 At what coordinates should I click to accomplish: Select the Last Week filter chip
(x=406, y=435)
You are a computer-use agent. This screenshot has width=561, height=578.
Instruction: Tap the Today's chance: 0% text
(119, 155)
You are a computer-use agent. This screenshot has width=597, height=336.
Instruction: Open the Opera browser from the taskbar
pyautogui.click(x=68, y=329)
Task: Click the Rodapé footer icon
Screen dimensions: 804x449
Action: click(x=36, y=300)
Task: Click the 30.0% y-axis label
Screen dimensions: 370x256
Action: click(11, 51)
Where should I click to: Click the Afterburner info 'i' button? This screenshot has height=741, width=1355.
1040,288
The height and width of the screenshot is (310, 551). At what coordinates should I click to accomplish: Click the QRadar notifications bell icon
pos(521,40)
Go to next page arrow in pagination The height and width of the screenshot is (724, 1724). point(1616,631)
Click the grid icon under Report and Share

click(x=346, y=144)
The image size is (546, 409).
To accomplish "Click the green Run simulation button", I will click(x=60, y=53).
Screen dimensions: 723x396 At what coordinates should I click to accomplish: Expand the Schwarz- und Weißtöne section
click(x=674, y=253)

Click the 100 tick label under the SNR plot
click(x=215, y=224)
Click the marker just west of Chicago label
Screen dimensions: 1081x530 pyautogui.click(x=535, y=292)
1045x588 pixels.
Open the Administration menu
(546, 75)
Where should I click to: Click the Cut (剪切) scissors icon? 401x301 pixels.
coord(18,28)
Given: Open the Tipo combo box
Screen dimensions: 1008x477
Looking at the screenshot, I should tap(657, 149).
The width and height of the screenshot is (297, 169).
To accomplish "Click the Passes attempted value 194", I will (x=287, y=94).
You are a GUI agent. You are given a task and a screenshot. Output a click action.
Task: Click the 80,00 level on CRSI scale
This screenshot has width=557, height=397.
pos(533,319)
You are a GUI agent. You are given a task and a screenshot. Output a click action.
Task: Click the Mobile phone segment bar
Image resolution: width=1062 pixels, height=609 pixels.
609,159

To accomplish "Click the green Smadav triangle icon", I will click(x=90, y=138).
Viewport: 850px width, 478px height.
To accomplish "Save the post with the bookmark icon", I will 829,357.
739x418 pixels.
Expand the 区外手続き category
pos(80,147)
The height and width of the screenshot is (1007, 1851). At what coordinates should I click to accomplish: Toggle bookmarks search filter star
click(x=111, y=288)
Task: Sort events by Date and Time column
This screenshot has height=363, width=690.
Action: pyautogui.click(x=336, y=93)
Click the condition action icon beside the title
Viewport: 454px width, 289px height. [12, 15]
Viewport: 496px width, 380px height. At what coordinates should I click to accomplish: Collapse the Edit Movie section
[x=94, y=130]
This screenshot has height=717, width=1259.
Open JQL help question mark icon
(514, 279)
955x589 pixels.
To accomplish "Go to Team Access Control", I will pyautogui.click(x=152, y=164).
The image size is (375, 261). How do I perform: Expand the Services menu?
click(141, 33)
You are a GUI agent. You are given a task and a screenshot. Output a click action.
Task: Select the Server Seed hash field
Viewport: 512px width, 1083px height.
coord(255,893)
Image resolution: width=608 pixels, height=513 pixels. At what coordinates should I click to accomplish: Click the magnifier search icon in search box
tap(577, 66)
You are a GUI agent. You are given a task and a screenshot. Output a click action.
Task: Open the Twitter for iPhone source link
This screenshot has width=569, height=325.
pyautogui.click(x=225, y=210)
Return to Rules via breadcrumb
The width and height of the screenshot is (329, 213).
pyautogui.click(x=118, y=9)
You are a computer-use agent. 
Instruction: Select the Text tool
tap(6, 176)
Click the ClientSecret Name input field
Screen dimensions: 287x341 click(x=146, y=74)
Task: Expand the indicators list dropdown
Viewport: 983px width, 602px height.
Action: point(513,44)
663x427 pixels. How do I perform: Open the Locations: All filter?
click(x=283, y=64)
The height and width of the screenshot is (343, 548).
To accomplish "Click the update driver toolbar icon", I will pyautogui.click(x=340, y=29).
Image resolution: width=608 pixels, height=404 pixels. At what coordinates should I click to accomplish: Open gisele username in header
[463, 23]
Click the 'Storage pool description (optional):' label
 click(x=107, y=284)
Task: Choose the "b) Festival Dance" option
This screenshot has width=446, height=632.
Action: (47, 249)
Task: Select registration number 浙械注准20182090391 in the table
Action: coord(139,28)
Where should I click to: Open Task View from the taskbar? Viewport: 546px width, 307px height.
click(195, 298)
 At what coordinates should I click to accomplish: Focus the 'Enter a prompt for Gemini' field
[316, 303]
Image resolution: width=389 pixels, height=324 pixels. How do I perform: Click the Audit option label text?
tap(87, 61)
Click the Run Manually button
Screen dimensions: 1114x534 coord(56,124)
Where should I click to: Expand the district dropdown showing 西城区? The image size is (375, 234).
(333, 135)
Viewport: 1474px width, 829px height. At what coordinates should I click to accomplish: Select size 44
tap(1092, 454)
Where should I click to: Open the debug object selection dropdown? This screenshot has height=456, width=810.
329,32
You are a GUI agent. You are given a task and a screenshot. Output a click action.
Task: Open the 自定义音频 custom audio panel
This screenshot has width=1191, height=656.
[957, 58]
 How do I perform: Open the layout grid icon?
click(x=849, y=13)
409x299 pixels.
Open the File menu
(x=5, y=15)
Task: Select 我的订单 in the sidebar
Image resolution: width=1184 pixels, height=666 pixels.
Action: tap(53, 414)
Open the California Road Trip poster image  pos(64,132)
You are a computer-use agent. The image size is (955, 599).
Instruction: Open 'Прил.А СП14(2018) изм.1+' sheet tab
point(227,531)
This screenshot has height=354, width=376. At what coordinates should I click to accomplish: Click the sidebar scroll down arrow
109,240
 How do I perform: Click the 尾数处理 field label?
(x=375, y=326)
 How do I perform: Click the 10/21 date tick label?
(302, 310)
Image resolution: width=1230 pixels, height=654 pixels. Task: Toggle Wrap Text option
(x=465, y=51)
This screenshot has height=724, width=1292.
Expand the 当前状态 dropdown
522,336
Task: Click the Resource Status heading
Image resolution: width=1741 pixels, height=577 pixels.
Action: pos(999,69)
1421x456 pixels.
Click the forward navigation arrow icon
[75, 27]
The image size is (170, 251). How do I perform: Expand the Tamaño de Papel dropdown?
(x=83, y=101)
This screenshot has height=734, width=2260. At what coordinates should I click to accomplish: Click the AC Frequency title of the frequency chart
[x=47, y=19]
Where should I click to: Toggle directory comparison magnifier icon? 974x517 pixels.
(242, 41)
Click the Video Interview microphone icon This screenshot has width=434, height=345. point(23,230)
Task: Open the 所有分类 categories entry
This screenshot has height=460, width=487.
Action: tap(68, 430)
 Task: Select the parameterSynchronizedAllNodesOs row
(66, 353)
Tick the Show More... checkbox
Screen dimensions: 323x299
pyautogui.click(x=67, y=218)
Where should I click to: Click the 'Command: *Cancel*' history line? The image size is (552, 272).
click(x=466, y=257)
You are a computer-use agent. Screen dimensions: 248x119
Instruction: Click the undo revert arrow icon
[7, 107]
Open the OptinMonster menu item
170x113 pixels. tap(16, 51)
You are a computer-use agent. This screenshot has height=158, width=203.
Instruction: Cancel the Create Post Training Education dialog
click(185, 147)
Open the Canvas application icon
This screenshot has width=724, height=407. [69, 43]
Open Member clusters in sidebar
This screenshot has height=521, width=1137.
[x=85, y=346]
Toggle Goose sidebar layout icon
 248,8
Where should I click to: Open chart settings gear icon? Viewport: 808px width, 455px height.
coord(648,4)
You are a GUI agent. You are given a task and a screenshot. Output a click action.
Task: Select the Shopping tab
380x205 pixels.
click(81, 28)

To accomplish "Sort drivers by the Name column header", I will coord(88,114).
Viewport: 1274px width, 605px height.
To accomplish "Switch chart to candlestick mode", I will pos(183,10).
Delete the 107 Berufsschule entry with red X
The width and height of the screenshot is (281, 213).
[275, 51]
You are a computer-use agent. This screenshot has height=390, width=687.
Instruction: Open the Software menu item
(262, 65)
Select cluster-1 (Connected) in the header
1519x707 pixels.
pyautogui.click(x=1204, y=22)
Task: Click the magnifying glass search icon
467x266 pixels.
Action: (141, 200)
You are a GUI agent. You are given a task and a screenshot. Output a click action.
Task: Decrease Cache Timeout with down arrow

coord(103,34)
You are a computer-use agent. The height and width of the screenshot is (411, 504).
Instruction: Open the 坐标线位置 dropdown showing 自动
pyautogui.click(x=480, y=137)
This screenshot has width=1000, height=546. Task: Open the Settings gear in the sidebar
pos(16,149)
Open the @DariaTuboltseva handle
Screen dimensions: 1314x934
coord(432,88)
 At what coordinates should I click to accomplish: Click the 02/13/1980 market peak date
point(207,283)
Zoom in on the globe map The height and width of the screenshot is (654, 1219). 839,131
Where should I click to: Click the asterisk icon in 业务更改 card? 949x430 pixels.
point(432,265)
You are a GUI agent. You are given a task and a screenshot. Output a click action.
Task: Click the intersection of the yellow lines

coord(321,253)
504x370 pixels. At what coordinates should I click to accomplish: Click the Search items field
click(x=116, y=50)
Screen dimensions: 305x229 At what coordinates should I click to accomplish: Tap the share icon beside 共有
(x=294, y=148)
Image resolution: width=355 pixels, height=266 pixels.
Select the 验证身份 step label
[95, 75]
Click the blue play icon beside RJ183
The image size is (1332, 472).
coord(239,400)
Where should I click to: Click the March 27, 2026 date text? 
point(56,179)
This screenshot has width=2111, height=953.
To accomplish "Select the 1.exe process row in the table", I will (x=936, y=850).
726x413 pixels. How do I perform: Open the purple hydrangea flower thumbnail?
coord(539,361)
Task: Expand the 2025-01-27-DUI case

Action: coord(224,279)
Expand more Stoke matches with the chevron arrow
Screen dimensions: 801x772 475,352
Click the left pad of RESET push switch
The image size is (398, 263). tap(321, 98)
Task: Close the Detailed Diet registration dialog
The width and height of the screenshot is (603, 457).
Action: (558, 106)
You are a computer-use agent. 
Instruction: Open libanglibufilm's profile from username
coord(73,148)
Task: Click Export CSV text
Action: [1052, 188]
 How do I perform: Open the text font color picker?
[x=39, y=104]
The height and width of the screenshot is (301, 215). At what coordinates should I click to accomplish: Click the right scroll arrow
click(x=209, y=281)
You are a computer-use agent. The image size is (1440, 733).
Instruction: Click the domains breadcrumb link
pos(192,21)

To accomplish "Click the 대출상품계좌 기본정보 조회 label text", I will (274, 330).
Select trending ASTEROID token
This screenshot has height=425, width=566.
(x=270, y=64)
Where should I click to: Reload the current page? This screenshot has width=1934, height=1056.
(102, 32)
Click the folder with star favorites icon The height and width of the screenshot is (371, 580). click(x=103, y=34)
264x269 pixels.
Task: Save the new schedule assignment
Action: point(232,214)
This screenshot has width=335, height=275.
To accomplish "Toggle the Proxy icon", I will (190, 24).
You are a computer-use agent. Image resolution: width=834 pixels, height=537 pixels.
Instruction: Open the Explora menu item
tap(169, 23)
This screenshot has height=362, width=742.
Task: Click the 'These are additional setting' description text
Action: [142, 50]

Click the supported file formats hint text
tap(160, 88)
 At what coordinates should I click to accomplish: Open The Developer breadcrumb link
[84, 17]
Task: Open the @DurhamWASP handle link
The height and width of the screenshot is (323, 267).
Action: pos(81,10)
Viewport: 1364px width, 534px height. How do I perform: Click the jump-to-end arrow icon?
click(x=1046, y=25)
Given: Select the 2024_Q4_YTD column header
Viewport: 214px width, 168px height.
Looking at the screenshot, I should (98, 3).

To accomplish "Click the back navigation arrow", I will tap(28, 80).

• • • • • • •

_Exercise details_: Tally the lines in the material above that contain the string "star". Give only the number.

_Task response_: 2